▶ _Text segment_
Question

Find the vertex, focus, and directrix of each parabola. Graph the equation.$$x^{2}=4 y$$

Answer

**step1 Identify the Standard Form and Vertex**

The given equation of the parabola is $$x^2 = 4y$$. This equation is in the standard form for a parabola that opens either upwards or downwards: $$(x-h)^2 = 4p(y-k)$$. In this form, $$(h,k)$$ represents the coordinates of the vertex of the parabola. By comparing the given equation with the standard form, we can identify the values of $$h$$ and $$k$$.

$$x^2 = 4y$$

$$(x-0)^2 = 4(y-0)$$

From this comparison, we can see that $$h=0$$ and $$k=0$$. Therefore, the vertex of the parabola is at the origin.

Vertex: (0,0)

**step2 Determine the Value of 'p'**

In the standard form $$(x-h)^2 = 4p(y-k)$$, the value of $$4p$$ determines the focal length and the direction of opening. Comparing $$x^2 = 4y$$ with $$(x-h)^2 = 4p(y-k)$$, we equate the coefficient of $$y$$.

▶ _Extracted data_
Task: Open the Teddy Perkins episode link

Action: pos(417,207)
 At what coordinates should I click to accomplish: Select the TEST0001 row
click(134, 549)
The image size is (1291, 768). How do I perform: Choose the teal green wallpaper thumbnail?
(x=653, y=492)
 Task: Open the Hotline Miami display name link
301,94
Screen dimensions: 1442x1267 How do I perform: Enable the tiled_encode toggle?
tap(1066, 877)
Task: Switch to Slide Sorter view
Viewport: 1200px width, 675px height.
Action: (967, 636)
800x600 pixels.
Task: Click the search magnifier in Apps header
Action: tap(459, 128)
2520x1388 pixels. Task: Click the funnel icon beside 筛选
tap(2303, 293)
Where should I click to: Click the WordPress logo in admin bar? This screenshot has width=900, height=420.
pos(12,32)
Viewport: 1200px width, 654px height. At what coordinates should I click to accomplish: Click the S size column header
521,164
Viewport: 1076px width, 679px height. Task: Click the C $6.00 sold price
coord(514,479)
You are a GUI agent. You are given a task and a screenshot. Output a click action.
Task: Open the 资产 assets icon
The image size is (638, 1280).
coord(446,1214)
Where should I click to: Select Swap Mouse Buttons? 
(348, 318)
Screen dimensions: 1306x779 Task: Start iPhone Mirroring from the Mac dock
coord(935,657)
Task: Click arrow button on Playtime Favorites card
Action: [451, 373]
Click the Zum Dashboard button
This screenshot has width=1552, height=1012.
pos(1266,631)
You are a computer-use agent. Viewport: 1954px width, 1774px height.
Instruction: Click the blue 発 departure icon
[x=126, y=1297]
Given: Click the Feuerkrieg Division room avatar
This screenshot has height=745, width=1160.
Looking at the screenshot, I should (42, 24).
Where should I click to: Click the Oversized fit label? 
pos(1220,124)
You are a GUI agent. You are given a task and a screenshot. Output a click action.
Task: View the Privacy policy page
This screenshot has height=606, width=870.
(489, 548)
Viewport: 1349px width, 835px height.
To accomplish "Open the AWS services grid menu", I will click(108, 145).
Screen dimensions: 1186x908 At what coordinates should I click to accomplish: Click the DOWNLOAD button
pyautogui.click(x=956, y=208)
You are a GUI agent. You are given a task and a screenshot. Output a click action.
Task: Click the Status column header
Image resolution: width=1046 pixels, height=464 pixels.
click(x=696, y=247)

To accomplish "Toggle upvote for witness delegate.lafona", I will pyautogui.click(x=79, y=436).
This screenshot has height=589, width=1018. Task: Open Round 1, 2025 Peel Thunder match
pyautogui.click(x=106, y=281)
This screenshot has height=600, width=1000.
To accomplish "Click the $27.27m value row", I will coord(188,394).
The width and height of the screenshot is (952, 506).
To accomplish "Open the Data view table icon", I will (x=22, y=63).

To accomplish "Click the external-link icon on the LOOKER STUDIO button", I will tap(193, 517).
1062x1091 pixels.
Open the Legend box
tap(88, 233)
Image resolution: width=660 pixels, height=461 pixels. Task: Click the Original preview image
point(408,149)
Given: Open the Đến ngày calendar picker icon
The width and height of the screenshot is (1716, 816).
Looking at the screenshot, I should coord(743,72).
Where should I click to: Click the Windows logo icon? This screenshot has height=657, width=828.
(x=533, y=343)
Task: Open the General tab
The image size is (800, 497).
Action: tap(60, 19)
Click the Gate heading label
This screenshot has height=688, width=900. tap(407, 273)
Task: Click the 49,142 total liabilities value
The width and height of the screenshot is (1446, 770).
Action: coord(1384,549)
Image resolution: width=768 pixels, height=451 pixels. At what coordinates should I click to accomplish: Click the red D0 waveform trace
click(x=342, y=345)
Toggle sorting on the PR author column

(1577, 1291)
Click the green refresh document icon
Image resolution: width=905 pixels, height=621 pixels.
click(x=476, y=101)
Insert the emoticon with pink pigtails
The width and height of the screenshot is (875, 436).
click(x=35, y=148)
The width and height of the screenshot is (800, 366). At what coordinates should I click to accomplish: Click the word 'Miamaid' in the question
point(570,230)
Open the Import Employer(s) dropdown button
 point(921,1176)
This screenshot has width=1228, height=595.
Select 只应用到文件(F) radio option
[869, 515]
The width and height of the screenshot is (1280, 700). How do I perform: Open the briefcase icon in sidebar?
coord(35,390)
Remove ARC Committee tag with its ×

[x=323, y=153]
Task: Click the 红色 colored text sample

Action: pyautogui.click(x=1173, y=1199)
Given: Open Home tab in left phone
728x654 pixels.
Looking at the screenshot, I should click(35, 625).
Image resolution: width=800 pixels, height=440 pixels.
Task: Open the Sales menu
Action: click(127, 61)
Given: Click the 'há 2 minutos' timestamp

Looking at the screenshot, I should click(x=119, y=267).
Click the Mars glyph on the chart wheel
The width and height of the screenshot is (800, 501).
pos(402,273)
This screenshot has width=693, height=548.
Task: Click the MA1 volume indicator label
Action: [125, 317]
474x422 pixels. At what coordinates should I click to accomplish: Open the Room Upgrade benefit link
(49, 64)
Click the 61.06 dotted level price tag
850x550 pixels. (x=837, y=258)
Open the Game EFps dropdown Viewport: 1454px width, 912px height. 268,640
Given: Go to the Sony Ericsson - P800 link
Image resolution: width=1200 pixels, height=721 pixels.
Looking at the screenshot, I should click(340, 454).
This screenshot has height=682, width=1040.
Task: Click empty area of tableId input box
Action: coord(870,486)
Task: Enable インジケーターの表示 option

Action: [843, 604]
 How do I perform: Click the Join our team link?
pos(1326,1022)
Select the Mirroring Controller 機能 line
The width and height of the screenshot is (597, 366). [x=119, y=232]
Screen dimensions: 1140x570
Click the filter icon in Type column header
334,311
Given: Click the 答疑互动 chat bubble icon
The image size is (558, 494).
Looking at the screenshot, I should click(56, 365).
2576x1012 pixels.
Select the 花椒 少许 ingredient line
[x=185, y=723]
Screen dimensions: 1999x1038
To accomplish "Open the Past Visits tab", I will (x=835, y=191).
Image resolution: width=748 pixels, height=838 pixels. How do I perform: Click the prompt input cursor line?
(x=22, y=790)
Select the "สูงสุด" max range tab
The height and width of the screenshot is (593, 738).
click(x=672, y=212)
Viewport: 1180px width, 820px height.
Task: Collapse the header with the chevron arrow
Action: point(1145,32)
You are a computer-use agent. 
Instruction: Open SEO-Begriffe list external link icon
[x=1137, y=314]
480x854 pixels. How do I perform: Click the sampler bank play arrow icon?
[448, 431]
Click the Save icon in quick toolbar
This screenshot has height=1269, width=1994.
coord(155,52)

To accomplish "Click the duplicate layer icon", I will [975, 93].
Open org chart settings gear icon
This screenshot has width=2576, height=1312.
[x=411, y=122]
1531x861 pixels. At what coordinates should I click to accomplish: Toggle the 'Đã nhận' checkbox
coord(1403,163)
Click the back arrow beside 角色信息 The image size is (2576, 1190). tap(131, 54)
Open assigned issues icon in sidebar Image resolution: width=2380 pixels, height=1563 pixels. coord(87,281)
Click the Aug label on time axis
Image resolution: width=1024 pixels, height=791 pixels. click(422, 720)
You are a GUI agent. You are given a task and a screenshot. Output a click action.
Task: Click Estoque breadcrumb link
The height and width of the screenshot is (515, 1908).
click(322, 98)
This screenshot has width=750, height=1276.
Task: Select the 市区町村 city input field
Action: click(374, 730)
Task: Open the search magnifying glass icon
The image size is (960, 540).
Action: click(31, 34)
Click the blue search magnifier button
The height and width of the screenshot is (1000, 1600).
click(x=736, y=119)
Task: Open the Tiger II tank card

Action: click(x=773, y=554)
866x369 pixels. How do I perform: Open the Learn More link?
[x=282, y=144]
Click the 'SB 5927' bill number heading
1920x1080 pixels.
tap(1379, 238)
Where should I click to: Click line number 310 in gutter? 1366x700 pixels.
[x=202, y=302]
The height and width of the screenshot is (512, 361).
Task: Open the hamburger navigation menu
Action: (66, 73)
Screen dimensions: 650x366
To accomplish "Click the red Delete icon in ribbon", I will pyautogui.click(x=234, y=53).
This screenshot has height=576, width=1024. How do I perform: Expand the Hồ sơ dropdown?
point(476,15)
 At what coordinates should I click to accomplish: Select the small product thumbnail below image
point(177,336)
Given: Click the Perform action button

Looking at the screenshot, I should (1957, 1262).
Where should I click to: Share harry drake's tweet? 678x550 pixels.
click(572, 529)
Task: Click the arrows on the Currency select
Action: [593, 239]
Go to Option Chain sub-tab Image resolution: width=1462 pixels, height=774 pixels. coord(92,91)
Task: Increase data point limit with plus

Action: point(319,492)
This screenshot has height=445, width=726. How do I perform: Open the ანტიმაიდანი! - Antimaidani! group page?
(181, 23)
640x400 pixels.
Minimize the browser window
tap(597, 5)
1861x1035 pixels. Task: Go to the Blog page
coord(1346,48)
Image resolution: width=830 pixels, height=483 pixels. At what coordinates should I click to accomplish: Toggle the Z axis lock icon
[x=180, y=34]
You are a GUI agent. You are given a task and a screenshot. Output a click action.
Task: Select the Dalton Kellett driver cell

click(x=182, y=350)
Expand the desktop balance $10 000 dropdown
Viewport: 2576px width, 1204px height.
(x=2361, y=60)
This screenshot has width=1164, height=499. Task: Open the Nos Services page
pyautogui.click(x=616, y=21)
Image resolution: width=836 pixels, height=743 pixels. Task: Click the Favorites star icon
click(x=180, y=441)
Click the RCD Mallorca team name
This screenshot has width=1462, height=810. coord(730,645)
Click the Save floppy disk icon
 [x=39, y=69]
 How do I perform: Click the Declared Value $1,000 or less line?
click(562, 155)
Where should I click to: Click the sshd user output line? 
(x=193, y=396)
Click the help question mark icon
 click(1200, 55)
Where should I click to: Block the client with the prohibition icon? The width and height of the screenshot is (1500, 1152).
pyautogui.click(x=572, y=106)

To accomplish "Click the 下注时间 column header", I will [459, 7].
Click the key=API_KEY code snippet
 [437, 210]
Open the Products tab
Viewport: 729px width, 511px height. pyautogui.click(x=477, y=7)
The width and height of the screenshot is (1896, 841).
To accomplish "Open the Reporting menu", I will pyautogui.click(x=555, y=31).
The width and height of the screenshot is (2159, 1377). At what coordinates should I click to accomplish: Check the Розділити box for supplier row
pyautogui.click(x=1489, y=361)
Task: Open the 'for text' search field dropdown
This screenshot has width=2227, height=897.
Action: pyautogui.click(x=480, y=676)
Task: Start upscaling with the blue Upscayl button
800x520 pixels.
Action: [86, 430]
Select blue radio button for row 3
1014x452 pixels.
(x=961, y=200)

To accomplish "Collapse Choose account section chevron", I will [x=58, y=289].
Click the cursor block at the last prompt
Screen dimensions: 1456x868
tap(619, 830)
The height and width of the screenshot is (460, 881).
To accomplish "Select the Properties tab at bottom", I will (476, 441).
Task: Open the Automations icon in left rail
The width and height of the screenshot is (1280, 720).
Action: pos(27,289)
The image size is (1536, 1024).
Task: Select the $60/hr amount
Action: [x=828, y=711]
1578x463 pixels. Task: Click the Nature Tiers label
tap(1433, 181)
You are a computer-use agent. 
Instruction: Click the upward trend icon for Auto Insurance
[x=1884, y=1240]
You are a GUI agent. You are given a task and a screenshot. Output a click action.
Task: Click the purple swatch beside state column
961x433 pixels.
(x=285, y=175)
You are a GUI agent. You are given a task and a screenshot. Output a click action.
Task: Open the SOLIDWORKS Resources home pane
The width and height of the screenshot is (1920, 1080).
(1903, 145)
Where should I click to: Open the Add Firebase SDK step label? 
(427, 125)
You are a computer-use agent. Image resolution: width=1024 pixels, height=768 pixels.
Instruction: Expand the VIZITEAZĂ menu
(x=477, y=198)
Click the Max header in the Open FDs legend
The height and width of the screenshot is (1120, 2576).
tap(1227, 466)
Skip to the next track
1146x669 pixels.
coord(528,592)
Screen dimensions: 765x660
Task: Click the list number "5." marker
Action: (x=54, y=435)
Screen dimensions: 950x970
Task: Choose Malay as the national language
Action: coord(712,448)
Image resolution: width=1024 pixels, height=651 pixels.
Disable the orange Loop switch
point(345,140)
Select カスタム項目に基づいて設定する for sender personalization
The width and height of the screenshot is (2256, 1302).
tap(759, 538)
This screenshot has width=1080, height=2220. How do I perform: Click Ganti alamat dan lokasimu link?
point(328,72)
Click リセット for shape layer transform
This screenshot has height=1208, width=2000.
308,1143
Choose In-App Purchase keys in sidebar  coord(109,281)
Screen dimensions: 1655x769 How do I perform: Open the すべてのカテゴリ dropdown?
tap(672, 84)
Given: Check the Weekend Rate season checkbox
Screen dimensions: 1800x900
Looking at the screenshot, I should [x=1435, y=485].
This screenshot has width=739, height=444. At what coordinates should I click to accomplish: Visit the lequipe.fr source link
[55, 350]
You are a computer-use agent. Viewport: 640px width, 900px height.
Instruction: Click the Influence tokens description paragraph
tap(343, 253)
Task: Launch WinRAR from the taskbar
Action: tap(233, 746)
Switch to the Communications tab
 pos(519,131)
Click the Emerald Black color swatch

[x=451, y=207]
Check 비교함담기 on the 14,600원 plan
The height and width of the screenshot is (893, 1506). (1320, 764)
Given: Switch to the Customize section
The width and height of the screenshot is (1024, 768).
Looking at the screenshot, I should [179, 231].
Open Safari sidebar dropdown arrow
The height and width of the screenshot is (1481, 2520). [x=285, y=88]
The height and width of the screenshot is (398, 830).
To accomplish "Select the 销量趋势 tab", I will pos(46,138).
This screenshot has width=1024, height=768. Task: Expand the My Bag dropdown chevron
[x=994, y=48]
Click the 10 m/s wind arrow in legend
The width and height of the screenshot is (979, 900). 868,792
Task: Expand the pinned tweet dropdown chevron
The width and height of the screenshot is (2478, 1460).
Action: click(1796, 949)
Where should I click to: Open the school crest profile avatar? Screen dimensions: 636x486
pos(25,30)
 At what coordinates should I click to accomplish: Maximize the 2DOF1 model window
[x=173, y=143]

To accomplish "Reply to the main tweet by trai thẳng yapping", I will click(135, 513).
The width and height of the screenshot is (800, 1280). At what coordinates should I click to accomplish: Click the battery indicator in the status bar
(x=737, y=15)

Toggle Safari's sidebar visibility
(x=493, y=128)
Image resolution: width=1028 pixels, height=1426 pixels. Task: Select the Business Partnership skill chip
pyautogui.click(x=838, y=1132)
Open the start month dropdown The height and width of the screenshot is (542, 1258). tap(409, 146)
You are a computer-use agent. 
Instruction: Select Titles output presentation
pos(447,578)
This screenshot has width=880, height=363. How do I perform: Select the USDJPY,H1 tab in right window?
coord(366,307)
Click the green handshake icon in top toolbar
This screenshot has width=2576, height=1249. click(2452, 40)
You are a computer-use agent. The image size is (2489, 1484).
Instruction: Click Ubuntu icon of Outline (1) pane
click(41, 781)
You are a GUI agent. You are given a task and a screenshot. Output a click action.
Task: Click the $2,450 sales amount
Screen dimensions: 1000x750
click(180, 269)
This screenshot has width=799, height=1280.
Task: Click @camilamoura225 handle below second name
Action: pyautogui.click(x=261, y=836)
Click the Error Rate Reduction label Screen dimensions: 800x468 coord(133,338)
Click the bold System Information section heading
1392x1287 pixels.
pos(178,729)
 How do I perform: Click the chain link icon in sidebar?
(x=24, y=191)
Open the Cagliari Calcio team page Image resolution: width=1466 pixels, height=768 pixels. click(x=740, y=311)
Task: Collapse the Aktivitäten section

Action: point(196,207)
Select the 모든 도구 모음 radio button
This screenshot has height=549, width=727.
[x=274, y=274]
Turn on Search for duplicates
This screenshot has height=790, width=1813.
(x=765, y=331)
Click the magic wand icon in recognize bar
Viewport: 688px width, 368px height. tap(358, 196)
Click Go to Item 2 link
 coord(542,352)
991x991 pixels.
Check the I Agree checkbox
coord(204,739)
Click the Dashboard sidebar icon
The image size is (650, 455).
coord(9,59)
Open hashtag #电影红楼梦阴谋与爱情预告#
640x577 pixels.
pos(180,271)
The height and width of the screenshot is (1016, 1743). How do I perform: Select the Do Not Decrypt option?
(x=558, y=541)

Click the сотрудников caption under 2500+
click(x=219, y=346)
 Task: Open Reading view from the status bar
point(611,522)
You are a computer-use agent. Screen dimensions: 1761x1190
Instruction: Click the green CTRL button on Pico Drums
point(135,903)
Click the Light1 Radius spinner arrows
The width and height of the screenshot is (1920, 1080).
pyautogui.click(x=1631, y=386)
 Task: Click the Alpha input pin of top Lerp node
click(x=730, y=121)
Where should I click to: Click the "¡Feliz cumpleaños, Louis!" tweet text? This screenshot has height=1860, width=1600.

▶ _Exercise A_
In the parabola solution, what point is given as the vertex of x² = 4y?
▶ _Exercise B_
Pick up the parabola solution where it stops and carry it forward.

▶ _Response A_
The origin, (0,0).

▶ _Response B_
$$4p = 4$$

To find the value of $$p$$, we divide both sides by 4.

$$p = \frac{4}{4}$$

$$p = 1$$

Since $$p$$ is positive, the parabola opens upwards.

**step3 Find the Focus**

For a parabola with its vertex at $$(0,0)$$ and opening upwards (in the form $$x^2 = 4py$$), the focus is located at the coordinates $$(0, p)$$. Using the value of $$p$$ we found in the previous step, we can determine the focus.

Focus: (0, p)

Substitute $$p=1$$ into the coordinates.

Focus: (0, 1)

**step4 Find the Directrix**

For a parabola with its vertex at $$(0,0)$$ and opening upwards, the directrix is a horizontal line given by the equation $$y = -p$$. Using the value of $$p$$ we found, we can determine the equation of the directrix.

Directrix: y = -p

Substitute $$p=1$$ into the equation.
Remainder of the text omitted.